The answer must be every line from the entries below that includes "shield".

Pixel coordinate grounding data
● ● ● ●
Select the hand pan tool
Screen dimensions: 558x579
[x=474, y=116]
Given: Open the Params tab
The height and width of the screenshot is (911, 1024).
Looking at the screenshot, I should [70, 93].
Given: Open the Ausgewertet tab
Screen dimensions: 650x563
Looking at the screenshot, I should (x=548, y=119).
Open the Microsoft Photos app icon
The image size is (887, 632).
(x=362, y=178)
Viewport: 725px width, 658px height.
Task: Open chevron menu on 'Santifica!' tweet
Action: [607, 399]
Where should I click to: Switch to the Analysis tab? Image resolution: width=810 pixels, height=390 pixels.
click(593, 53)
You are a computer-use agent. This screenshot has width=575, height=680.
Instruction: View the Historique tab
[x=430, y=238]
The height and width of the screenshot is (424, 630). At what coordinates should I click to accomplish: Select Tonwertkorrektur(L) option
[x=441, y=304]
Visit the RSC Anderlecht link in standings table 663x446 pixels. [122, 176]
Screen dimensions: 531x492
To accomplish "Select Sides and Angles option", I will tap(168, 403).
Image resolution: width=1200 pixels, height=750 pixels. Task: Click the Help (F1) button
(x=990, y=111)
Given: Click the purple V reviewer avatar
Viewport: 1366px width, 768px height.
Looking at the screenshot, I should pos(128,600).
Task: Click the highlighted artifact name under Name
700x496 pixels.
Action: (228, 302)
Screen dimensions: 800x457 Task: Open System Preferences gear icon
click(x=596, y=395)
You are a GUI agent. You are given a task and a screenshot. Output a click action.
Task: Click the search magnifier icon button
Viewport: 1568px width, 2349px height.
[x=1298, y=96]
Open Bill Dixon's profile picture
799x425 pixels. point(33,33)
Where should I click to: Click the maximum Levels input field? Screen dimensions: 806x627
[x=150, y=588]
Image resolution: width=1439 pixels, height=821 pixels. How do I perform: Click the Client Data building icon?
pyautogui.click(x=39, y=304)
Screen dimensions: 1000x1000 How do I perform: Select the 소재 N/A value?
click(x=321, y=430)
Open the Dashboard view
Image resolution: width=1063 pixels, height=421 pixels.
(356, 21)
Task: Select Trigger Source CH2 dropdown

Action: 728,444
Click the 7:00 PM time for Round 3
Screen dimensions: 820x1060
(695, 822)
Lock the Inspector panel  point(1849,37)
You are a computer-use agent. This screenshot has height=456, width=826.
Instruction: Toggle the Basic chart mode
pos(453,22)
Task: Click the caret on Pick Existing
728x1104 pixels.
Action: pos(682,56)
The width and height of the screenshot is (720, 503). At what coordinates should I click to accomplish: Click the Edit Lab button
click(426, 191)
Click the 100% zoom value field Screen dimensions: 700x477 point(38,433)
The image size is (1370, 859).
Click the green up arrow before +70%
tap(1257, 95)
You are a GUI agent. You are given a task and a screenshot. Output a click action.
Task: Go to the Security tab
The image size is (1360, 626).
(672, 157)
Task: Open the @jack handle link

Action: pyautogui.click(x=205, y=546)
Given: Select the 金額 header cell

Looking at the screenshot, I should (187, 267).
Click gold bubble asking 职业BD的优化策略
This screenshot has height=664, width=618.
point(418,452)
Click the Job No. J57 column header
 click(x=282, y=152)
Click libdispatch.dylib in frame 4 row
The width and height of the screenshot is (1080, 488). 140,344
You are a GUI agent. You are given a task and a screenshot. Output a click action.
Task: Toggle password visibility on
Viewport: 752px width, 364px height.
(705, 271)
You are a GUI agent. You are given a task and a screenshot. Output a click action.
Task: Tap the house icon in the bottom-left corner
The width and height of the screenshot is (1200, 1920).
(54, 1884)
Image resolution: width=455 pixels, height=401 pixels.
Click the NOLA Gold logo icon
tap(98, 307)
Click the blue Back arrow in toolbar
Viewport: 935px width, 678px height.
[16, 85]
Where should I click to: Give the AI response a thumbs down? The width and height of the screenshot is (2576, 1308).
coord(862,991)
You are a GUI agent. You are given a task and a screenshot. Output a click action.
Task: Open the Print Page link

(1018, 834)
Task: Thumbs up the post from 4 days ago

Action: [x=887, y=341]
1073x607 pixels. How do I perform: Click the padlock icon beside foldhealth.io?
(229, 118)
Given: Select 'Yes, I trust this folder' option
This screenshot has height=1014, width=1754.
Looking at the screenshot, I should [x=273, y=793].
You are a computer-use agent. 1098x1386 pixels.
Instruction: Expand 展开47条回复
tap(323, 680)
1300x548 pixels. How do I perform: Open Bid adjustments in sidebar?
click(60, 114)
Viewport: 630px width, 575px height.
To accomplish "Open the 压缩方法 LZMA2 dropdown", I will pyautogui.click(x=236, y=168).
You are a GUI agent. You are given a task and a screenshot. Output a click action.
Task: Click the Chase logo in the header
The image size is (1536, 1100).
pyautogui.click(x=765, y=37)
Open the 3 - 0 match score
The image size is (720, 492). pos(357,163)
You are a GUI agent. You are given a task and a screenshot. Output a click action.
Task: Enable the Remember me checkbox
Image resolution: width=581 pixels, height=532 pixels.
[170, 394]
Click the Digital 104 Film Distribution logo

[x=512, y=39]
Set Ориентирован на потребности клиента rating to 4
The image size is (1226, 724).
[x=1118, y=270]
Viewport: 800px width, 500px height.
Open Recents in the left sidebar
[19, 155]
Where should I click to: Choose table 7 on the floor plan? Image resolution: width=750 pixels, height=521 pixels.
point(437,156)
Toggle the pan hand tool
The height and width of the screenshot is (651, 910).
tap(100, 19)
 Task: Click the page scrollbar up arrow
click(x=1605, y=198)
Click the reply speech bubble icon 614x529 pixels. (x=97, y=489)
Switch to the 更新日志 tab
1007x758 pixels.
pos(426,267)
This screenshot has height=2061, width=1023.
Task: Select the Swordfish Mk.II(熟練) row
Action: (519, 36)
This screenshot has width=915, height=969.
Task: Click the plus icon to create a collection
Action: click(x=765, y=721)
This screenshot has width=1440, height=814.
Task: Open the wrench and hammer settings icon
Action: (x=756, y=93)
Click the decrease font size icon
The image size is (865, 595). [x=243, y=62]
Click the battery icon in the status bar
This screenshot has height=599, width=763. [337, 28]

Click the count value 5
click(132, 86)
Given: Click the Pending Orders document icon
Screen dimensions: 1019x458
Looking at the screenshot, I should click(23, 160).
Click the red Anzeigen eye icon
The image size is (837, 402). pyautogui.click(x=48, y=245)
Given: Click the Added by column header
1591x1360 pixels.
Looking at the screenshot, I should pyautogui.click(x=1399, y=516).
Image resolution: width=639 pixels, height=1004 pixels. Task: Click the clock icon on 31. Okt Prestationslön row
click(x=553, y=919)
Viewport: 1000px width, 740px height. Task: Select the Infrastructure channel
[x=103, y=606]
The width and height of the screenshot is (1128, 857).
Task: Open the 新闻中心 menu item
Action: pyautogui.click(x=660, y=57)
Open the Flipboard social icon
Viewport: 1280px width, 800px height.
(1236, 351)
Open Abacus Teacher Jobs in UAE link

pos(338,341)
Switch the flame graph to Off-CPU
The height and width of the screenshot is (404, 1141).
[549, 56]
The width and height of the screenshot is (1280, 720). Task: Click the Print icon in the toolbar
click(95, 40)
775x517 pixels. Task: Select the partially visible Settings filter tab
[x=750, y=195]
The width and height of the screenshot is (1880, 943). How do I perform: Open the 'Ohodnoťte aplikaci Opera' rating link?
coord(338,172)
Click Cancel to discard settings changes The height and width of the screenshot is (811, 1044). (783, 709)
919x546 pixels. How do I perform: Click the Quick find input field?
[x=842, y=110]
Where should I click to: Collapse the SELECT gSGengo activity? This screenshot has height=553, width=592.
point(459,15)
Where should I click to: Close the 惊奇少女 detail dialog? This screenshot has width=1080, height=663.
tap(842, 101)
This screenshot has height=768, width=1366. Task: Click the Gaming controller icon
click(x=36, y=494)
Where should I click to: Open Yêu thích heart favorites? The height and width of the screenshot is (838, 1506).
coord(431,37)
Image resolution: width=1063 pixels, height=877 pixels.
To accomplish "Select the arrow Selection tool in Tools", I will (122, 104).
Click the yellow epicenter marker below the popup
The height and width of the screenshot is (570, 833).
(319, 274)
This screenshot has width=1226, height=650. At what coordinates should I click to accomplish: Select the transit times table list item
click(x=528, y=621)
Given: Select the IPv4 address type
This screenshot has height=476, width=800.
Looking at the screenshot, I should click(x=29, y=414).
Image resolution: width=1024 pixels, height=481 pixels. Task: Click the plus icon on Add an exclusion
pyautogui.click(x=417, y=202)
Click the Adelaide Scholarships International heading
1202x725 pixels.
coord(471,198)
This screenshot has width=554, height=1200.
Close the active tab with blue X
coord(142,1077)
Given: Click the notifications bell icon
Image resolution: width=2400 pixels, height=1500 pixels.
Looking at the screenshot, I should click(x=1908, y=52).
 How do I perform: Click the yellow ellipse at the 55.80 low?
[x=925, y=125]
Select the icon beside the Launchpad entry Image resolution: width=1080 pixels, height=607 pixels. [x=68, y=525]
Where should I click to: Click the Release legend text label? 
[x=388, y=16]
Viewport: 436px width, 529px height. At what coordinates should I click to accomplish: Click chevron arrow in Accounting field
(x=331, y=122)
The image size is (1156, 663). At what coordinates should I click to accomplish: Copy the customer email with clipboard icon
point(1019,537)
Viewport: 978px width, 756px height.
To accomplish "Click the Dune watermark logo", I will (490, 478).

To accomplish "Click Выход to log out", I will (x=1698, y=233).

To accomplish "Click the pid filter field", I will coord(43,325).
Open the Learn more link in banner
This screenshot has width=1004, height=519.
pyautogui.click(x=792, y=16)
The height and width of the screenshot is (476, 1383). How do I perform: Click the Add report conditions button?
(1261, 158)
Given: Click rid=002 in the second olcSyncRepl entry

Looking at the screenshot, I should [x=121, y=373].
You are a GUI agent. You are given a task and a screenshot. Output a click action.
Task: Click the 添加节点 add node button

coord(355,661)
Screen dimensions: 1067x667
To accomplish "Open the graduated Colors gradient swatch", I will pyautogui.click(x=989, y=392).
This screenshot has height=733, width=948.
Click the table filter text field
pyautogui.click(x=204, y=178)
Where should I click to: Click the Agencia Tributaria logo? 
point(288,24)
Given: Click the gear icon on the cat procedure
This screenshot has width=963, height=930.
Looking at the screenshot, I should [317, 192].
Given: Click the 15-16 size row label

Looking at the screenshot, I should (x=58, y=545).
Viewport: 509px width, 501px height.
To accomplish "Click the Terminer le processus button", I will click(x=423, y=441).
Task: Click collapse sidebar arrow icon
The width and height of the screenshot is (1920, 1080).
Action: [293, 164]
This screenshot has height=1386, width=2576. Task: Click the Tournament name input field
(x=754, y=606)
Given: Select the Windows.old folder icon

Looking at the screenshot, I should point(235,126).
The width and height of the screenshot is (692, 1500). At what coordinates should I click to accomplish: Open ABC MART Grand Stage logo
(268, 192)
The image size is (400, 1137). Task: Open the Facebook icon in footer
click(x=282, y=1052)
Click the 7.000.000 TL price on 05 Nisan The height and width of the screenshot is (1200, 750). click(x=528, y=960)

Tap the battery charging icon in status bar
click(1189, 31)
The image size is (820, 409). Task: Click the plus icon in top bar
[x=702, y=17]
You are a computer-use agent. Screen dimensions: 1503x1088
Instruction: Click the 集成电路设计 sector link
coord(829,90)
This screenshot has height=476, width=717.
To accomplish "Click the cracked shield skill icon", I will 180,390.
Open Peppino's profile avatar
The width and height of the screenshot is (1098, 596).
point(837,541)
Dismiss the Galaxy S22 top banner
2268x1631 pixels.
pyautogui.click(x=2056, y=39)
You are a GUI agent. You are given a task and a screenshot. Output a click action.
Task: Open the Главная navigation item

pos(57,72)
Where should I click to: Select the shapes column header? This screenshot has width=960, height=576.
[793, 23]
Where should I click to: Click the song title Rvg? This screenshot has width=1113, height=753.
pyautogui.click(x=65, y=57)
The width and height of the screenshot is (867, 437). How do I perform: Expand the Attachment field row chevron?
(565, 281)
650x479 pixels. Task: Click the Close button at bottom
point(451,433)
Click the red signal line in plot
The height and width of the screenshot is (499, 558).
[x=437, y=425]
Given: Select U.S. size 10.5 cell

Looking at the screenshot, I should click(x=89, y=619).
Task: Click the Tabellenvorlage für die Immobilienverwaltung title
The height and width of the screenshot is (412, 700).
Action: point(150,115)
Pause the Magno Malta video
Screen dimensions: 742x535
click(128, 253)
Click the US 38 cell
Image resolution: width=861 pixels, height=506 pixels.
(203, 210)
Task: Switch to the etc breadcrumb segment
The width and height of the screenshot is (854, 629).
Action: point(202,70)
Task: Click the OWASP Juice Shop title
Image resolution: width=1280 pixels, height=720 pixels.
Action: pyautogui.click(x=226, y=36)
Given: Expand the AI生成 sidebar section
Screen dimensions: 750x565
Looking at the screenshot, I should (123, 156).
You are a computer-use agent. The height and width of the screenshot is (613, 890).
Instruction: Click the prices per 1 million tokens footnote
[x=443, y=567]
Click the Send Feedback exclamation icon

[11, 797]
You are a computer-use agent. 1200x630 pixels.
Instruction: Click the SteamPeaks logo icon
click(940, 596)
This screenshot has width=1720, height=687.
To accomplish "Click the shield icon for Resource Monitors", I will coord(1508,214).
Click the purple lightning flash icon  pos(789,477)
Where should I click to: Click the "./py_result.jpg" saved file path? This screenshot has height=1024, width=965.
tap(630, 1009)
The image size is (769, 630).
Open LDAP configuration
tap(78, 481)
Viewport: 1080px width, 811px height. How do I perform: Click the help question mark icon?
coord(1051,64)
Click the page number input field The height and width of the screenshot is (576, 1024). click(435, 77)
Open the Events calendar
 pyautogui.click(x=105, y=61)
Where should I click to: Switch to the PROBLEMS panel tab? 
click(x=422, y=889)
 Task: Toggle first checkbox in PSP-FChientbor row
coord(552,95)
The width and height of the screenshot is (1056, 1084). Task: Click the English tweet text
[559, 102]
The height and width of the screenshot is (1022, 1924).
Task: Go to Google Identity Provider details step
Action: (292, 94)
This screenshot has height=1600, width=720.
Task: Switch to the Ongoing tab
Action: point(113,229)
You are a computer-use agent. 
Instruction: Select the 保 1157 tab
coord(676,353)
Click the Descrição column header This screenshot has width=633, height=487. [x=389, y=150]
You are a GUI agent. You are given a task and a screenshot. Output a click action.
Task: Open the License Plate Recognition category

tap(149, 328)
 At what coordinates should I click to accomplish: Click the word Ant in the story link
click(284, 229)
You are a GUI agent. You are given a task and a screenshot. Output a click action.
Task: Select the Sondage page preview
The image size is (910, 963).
● ● ● ●
Solution for this problem:
To accomplish "Click the cracked shield skill icon", I will 180,390.
To accomplish "Click the shield icon for Resource Monitors", I will coord(1508,214).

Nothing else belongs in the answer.